[Stored items]
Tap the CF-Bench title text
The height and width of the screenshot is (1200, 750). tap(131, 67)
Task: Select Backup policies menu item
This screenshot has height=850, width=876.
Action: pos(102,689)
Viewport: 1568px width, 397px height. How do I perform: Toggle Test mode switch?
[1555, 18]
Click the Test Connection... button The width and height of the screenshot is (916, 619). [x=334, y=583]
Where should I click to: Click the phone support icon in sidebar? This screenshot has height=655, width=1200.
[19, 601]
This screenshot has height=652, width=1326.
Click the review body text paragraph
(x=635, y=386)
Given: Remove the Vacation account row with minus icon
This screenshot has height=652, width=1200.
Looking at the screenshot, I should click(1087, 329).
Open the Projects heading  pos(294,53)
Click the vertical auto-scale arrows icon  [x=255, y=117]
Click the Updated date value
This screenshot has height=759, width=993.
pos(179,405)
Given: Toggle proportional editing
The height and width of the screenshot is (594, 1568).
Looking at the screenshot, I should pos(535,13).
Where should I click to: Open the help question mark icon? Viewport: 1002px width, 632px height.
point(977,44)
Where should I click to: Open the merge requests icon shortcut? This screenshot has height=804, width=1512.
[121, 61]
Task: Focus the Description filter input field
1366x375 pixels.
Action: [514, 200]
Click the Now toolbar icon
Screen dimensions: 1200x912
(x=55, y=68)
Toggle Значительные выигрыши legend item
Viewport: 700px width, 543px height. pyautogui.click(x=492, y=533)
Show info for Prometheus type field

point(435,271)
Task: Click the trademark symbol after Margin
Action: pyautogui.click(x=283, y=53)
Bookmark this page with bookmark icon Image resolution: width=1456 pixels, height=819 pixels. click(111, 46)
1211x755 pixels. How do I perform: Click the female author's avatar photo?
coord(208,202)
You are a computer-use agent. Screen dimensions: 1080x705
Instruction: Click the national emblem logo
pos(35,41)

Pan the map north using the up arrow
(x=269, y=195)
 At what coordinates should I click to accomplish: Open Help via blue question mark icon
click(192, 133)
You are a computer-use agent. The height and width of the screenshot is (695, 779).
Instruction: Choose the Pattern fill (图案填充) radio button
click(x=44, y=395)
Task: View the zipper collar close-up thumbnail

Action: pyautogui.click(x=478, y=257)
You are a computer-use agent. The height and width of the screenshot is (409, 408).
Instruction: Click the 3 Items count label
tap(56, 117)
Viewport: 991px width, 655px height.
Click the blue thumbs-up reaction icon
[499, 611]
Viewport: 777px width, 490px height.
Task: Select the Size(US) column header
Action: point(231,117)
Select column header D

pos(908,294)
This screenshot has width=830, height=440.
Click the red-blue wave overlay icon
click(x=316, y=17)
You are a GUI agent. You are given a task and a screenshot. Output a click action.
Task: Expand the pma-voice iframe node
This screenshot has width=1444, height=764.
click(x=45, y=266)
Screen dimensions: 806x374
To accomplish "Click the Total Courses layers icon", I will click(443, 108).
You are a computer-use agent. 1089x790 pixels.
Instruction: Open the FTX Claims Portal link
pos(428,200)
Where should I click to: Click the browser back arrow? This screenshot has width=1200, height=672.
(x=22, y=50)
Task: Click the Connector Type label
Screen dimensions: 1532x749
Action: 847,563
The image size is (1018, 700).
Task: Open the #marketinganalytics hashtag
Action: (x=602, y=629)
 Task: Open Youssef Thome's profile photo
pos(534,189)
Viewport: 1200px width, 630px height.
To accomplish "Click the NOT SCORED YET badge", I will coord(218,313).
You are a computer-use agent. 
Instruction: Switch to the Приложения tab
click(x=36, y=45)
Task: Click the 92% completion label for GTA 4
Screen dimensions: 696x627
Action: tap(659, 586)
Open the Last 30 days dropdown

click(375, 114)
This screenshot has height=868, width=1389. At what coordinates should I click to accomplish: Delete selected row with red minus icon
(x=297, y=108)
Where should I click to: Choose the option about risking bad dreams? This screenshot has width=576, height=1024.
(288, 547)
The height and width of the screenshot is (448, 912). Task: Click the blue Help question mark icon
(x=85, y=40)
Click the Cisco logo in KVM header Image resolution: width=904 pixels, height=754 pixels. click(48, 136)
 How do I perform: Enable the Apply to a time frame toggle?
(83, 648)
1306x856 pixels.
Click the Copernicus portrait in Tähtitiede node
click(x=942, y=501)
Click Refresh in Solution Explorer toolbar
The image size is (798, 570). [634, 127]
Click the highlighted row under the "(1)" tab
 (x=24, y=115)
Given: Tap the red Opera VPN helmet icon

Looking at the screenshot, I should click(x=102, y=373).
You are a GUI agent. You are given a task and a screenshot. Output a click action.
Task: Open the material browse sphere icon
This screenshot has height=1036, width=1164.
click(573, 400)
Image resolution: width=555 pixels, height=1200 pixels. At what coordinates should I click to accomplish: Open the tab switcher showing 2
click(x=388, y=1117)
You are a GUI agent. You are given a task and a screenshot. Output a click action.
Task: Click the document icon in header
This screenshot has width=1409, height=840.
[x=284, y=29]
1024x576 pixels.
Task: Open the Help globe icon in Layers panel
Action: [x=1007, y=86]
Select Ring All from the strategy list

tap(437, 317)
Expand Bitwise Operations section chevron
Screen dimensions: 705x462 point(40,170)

◆ Aim of the exercise ◆
Return exactly the lines above from the line that has "Click the blue thumbs-up reaction icon" through the line that has "Task: Expand the pma-voice iframe node", inclusive, and nothing else.

◆ Answer section ◆
Click the blue thumbs-up reaction icon
[499, 611]
Viewport: 777px width, 490px height.
Task: Select the Size(US) column header
Action: point(231,117)
Select column header D

pos(908,294)
This screenshot has width=830, height=440.
Click the red-blue wave overlay icon
click(x=316, y=17)
You are a GUI agent. You are given a task and a screenshot. Output a click action.
Task: Expand the pma-voice iframe node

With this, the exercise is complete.